Try it: Could you please return each line of the data that has the word "code"?

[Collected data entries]
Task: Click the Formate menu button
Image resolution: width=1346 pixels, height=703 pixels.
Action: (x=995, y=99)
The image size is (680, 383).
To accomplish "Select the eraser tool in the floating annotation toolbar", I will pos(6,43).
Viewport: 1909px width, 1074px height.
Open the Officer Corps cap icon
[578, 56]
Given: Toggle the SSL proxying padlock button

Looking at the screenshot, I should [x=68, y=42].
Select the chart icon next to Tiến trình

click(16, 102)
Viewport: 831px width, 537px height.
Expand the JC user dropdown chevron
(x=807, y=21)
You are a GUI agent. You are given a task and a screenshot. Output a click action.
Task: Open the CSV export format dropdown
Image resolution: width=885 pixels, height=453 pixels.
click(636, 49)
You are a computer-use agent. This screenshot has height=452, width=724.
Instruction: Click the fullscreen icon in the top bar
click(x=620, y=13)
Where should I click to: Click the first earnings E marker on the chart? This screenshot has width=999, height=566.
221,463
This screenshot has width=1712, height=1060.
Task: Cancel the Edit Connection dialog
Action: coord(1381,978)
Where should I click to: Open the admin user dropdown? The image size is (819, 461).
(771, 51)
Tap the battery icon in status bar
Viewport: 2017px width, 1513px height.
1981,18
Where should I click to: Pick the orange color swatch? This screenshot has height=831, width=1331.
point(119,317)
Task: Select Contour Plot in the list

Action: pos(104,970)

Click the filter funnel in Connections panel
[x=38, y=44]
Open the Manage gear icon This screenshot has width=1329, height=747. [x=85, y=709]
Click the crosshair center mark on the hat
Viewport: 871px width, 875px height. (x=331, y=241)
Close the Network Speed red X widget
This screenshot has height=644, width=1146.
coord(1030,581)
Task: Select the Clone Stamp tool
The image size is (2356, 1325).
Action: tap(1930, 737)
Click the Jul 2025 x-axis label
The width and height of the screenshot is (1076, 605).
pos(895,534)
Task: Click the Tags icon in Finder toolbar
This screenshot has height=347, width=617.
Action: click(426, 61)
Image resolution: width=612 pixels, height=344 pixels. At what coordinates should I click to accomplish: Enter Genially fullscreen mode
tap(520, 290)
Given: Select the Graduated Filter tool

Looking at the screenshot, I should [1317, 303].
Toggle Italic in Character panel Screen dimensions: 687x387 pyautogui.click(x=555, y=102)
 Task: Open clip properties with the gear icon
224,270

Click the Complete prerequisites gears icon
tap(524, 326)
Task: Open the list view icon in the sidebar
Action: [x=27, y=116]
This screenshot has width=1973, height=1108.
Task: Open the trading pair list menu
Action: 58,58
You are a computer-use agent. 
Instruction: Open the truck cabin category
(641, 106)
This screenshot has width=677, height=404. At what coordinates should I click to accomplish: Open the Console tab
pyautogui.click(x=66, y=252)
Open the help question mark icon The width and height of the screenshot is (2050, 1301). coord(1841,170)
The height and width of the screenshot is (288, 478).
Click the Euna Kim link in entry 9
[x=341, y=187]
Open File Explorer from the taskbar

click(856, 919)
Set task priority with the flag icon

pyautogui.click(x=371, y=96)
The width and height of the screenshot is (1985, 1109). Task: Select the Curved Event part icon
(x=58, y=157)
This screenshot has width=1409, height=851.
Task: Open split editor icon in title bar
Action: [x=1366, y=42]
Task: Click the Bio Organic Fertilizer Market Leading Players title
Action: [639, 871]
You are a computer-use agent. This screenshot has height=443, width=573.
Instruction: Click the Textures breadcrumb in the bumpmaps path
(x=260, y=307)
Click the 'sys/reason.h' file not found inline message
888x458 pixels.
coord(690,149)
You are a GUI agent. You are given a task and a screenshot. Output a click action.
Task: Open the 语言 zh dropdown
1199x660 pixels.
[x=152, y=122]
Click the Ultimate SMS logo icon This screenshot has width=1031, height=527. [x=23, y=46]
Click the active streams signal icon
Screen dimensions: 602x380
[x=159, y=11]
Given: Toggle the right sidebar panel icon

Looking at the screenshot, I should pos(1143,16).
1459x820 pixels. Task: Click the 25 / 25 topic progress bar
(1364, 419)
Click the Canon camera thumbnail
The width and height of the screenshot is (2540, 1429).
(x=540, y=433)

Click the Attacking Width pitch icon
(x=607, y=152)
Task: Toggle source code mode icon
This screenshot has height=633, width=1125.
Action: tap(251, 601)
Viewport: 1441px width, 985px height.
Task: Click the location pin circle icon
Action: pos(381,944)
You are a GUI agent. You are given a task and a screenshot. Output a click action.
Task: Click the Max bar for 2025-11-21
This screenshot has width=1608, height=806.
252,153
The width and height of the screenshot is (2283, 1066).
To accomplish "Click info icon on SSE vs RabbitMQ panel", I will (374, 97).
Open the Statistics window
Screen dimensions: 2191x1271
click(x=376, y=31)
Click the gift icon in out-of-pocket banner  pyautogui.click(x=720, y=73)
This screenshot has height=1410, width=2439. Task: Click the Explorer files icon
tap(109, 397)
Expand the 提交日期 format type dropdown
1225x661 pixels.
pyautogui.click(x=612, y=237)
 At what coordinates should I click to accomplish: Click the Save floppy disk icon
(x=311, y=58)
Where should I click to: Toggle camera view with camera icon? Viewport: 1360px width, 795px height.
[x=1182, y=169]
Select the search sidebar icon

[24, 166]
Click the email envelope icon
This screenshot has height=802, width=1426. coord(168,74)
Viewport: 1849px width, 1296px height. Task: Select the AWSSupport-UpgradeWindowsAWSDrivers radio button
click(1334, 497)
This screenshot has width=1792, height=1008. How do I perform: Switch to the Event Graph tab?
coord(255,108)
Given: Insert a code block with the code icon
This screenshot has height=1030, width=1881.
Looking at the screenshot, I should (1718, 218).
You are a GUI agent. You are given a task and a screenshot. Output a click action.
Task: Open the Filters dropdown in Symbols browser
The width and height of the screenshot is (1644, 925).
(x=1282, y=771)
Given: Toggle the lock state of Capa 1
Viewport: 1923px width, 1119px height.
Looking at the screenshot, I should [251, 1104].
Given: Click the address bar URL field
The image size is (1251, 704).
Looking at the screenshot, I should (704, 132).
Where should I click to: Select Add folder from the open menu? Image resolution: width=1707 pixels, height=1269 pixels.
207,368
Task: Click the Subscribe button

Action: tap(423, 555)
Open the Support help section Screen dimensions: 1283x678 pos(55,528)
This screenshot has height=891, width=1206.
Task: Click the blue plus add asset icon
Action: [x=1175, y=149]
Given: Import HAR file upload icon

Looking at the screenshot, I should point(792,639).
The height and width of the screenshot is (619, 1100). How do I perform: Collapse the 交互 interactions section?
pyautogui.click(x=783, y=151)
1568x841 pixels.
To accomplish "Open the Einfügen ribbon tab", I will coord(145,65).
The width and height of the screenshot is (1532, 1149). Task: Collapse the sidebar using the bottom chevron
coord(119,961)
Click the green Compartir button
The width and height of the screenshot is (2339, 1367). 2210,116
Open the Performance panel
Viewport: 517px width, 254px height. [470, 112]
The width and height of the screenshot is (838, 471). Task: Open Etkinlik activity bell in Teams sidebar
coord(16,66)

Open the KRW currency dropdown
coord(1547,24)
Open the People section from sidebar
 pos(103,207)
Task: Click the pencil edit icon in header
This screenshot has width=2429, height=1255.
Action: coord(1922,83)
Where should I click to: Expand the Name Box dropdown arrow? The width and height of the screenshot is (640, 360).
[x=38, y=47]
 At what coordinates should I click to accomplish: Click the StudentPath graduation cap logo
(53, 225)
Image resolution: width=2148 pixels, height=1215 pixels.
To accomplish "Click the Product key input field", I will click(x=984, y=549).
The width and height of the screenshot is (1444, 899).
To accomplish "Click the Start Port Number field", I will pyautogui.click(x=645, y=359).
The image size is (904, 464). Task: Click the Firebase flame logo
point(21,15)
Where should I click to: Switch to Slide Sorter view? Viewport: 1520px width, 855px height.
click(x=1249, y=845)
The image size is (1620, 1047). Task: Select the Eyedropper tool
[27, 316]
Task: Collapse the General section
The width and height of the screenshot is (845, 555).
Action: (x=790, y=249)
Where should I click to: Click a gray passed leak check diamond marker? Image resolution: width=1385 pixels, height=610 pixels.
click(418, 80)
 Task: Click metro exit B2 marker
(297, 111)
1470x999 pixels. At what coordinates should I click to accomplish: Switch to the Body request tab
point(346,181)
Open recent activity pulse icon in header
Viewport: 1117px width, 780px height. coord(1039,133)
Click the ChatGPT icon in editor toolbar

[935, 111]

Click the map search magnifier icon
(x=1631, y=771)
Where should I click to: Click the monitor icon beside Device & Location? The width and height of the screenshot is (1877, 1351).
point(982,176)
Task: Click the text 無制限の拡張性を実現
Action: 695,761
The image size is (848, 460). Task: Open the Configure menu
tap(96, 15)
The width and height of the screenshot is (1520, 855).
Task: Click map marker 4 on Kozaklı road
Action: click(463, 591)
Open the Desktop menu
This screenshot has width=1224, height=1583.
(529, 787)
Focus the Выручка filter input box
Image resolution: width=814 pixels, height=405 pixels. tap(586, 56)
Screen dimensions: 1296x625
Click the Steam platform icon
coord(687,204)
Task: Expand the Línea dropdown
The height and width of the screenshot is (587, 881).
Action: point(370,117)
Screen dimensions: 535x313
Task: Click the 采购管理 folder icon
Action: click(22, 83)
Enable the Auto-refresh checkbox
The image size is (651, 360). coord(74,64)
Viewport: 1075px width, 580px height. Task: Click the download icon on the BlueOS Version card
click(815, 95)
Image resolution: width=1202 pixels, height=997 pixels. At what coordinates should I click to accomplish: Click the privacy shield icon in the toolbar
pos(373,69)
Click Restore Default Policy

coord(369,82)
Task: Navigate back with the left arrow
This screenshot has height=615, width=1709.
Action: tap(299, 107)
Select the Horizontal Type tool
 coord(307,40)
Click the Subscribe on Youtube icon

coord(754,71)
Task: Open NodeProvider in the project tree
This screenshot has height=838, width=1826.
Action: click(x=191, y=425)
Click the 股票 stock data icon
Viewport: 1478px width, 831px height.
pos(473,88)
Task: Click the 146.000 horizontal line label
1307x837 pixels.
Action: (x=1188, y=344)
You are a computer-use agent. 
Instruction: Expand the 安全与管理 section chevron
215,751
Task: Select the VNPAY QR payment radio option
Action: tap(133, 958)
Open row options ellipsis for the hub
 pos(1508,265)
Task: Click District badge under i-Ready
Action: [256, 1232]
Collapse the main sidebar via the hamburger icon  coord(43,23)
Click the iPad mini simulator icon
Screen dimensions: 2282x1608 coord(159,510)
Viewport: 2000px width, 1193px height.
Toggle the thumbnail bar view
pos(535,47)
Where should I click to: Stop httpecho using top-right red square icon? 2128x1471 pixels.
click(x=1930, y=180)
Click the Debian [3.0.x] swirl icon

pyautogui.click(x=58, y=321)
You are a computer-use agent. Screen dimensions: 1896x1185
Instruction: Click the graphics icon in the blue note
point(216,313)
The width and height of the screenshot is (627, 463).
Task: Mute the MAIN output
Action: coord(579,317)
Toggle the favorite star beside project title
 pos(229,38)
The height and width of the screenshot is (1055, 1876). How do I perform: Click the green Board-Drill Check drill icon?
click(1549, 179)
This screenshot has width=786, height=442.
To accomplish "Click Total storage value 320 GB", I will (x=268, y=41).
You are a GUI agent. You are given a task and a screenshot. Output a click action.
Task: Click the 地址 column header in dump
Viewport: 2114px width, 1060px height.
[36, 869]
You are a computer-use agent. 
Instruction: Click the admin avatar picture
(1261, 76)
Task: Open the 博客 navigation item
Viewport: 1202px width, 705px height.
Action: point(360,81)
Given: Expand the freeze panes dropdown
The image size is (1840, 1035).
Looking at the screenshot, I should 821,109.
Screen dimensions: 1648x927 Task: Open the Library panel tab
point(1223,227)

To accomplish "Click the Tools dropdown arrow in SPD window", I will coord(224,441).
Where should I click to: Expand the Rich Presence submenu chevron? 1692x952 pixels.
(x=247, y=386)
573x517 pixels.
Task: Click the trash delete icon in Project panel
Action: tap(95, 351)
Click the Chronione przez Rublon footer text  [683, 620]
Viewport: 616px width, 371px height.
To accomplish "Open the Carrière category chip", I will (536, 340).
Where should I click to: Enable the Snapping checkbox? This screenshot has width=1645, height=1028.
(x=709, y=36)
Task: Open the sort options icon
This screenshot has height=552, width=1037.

Worked solution:
Task: Toggle source code mode icon
Given: Insert a code block with the code icon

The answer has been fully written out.